A recent piece of research by VideoInk and video analytics firm Tubular Labs claimed that music videos account for 38.4% of all views on YouTube, reinforcing the Google subsidiary’s position as the world’s biggest streaming music service.
“We’ve paid out to the music industry over the last several years over a billion dollars,” said vice president of YouTube content Tom Pickett during a panel session at the Midem music industry show in Cannes this week, during which he also stressed that “we are all-in on music”.
Not everyone is convinced. A key theme of this year’s Midem has been continued resentment towards YouTube and its parent company from musicians, independent labels and industry bodies alike. Pickett was heckled during his panel session, and the conference also saw regular anti-Google outbursts from speakers.
“Google are not music people, and that scares me,” said Colin Daniels of Australian independent music firm Inertia, which helped solo artist Passenger break big last year.
“I am concerned with YouTube entering the market because for YouTube everything is about dominance, and dominance is connected to destruction,” said Horst Weidenmueller of well-respected indie firm !K7. “I would rather prefer perhaps Google not being in music.”
Friction between Google/YouTube and the music industry is not a new trend, and there are many ways the two sides are working together, from YouTube helping labels to identify user-generated videos using their tracks and make money from them, through to the Google Play music subscription service.
Even British industry body the BPI, which has been a regular critic of Google over the high rankings for piracy sites on its search engine, has launched its own YouTube channel called Transmitter to promote British artists’ music – illustrating the perception of Google as both copyright foe and distribution friend for music companies.
Still, the foe camp have been increasingly prominent at the Midem conference this week, questioning Google and YouTube’s commitment to music, and wondering why the money it pays out to labels and publishers (who then pass it on to artists) isn’t even higher.
BPI chief executive Geoff Taylor drew attention to this while on-stage with YouTube’s Pickett, comparing YouTube unflatteringly to streaming music services like Spotify and Deezer, which mix advertising-funded free streaming with premium subscription tiers.
“I think YouTube has lacked that, and that has been a problem for the industry,” said Taylor. “When I looked at the billions of streams there were in music videos, and the pounds and pence coming in to the industry from that, it was a very small number.”
The streaming rivals are fuelling this debate. Deezer’s chief executive Axel Dauchez called YouTube “the most important legal pirate” during another Midem panel session, while Spotify recently contrasted its own average payout of $6,000 – $8,400 per million streams to the $3,000 per million streams paid out on average by a “video streaming service”. While unnamed, the reference to YouTube was clear.

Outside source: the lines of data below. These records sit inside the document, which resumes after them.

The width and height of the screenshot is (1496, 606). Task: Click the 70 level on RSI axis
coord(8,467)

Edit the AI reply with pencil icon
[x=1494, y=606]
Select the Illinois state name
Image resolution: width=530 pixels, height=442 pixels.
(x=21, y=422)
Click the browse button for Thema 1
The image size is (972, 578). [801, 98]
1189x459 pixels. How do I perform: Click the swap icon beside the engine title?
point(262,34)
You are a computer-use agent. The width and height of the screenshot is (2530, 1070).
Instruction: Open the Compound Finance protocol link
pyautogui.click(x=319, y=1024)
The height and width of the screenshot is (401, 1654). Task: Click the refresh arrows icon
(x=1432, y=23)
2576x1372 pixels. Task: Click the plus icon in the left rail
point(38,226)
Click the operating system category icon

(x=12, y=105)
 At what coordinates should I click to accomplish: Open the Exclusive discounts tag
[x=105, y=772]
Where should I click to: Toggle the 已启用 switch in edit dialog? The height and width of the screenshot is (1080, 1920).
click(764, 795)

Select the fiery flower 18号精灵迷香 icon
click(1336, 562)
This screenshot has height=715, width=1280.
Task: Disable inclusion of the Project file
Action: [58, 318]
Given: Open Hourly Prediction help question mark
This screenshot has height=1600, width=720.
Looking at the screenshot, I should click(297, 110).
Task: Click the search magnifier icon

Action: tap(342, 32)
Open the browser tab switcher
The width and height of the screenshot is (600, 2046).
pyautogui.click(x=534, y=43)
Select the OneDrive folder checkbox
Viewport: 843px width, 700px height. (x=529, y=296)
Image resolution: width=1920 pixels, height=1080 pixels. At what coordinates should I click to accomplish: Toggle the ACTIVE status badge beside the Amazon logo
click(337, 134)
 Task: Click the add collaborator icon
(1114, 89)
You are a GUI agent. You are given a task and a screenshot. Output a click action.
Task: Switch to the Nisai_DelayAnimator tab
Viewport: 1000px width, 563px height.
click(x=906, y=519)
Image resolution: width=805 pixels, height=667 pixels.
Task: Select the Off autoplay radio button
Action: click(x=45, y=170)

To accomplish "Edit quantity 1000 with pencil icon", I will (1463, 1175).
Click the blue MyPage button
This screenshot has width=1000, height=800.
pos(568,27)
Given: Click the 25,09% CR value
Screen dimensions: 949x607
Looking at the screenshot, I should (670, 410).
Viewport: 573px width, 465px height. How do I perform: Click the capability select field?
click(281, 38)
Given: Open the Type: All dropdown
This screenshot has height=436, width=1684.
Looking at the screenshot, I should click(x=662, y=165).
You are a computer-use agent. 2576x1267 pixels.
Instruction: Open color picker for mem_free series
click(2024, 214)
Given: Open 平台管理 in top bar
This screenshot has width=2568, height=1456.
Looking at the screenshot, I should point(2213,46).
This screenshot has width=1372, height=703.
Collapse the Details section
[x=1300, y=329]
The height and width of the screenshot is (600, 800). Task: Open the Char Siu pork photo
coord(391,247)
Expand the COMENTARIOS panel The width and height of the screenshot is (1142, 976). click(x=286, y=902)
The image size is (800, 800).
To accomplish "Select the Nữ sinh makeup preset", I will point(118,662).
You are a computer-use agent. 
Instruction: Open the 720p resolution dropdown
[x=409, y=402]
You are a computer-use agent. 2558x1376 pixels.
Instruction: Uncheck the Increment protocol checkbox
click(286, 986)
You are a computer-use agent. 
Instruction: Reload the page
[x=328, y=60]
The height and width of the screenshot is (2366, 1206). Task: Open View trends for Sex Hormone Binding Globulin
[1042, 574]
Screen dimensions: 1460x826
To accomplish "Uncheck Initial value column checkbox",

YouTube has its defenders in the music industry too, some of whom spoke out at Midem. “It’s a top-five revenue source now at most of the labels, and it’s going up. It’s not perfect, but they’re moving in the right direction,” said Tom Silverman from independent label Tommy Boy.
Meanwhile, some of the multi-channel networks (MCNs) helping musicians make more money from YouTube suggested that increasing payouts requires making cleverer use of Google’s service, rather than simply demanding higher per-stream rates.
“It’s no longer an album cycle, it’s a 12-month content cycle. For every piece of content you release, there should be 6-8 other pieces of content to support that,” said Brandon Martinez, chief executive of music MCN INDMusic, which helped indie label Mad Decent capitalise on last year’s viral YouTube success of Baauer’s Harlem Shake track.
Jordan Berliant, of The Collective Music Group, was more blunt in his appraisal of why some labels complain about YouTube. “It’s not a place to make money right now, but it’s not primarily because of YouTube or Google in my mind, it’s because the people representing the content primarily don’t understand the marketplace.”
Some of those people’s concerns about YouTube tie in to their wider arguments with Google over its copyright policies, though. During Pickett’s panel session, one audience member demanded to know what YouTube is doing about ‘stream-ripping’ services that enable people to convert videos into MP3 downloads. He was backed up by BPI boss Taylor.
“We’ve been asking YouTube to deal with these stream-ripping applications for many years. YouTube is supposed to be an ad-funded streaming service, not a free download service,” said Taylor, comparing these talks with the BPI’s separate efforts to persuade Google to downgrade piracy sites in its search engine. “We can’t understand why it’s taken so long for Google and YouTube to do something about this.”